*** Supplied records Section Begins ***
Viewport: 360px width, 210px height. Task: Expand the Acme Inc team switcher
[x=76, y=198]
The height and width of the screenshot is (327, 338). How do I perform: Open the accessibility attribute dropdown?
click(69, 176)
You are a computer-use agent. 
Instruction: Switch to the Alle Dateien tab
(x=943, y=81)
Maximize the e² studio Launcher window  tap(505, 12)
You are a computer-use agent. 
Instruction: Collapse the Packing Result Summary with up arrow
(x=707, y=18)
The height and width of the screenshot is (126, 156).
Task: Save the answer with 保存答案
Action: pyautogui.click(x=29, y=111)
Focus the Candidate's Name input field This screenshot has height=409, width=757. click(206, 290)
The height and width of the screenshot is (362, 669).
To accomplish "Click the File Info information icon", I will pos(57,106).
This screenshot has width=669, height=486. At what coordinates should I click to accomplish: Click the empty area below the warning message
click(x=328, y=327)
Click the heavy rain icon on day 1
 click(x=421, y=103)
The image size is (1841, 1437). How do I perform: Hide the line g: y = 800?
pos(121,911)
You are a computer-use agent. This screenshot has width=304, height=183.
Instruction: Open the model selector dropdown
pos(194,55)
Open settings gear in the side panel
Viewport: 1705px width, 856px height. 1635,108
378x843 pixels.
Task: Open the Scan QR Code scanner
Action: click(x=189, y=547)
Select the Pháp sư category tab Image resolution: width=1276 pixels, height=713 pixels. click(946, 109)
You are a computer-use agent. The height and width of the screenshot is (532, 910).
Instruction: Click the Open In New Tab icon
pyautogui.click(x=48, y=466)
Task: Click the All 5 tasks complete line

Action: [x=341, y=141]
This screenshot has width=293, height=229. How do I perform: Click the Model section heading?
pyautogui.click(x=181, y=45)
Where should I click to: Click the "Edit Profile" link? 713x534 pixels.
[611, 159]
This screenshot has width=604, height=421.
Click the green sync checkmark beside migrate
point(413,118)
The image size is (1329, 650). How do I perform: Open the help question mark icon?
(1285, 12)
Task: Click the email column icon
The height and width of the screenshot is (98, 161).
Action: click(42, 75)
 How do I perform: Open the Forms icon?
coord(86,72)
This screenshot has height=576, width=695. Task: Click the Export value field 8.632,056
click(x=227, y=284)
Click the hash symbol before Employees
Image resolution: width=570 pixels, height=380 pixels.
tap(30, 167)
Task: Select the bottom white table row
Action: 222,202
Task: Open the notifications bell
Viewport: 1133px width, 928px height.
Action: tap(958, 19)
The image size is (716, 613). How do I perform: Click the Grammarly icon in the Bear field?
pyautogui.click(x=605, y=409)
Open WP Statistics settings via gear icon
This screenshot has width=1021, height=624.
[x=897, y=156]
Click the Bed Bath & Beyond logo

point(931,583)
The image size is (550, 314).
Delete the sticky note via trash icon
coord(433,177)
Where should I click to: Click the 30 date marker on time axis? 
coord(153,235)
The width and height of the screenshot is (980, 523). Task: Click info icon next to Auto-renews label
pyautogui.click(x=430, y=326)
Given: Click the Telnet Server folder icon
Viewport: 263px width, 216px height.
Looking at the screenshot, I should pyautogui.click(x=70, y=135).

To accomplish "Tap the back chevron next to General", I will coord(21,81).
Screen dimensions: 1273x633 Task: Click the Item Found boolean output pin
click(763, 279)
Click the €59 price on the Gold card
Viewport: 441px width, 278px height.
*** Supplied records Section Ends ***
• [What is being asked]
For every line of the data above that contains "agent", copy that line.

• [Answer to this task]
You are a computer-use agent. 
You are a computer-use agent. 
You are a computer-use agent. This screenshot has width=304, height=183.
You are a computer-use agent. The height and width of the screenshot is (532, 910).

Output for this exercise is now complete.